(Beginning of Provided records)

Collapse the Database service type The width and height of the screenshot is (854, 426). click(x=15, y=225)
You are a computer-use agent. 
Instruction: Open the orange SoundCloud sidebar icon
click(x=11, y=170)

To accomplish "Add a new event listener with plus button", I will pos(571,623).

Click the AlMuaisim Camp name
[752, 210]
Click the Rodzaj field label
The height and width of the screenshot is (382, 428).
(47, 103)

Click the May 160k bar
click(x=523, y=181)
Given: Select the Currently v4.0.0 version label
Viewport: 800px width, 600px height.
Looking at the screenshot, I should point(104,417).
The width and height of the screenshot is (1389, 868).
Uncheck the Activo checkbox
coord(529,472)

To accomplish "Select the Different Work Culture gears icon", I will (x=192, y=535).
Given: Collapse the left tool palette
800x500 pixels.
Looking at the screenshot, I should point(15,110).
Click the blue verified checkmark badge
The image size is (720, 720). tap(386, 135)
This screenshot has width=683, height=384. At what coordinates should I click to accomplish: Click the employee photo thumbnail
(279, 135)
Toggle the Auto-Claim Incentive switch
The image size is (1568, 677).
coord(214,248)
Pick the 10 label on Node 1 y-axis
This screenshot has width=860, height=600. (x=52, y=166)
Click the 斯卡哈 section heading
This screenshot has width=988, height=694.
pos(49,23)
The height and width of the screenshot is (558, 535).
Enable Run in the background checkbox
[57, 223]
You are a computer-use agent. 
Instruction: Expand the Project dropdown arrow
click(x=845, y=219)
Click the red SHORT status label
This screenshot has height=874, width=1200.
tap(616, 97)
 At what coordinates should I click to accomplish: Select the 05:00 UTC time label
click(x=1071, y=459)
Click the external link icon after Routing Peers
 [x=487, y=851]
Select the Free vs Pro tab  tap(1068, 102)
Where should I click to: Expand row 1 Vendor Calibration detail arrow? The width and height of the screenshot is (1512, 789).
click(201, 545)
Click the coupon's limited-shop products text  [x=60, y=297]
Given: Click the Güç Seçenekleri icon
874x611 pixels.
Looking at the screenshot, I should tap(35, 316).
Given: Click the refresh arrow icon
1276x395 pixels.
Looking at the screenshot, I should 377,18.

(End of Provided records)

** Exercise description **
Reproduce all of the records precisely. No word may differ.

** Answer section **
Collapse the Database service type The width and height of the screenshot is (854, 426). click(x=15, y=225)
You are a computer-use agent. 
Instruction: Open the orange SoundCloud sidebar icon
click(x=11, y=170)

To accomplish "Add a new event listener with plus button", I will pos(571,623).

Click the AlMuaisim Camp name
[752, 210]
Click the Rodzaj field label
The height and width of the screenshot is (382, 428).
(47, 103)

Click the May 160k bar
click(x=523, y=181)
Given: Select the Currently v4.0.0 version label
Viewport: 800px width, 600px height.
Looking at the screenshot, I should point(104,417).
The width and height of the screenshot is (1389, 868).
Uncheck the Activo checkbox
coord(529,472)

To accomplish "Select the Different Work Culture gears icon", I will (x=192, y=535).
Given: Collapse the left tool palette
800x500 pixels.
Looking at the screenshot, I should point(15,110).
Click the blue verified checkmark badge
The image size is (720, 720). tap(386, 135)
This screenshot has width=683, height=384. At what coordinates should I click to accomplish: Click the employee photo thumbnail
(279, 135)
Toggle the Auto-Claim Incentive switch
The image size is (1568, 677).
coord(214,248)
Pick the 10 label on Node 1 y-axis
This screenshot has width=860, height=600. (x=52, y=166)
Click the 斯卡哈 section heading
This screenshot has width=988, height=694.
pos(49,23)
The height and width of the screenshot is (558, 535).
Enable Run in the background checkbox
[57, 223]
You are a computer-use agent. 
Instruction: Expand the Project dropdown arrow
click(x=845, y=219)
Click the red SHORT status label
This screenshot has height=874, width=1200.
tap(616, 97)
 At what coordinates should I click to accomplish: Select the 05:00 UTC time label
click(x=1071, y=459)
Click the external link icon after Routing Peers
 [x=487, y=851]
Select the Free vs Pro tab  tap(1068, 102)
Where should I click to: Expand row 1 Vendor Calibration detail arrow? The width and height of the screenshot is (1512, 789).
click(201, 545)
Click the coupon's limited-shop products text  [x=60, y=297]
Given: Click the Güç Seçenekleri icon
874x611 pixels.
Looking at the screenshot, I should tap(35, 316).
Given: Click the refresh arrow icon
1276x395 pixels.
Looking at the screenshot, I should 377,18.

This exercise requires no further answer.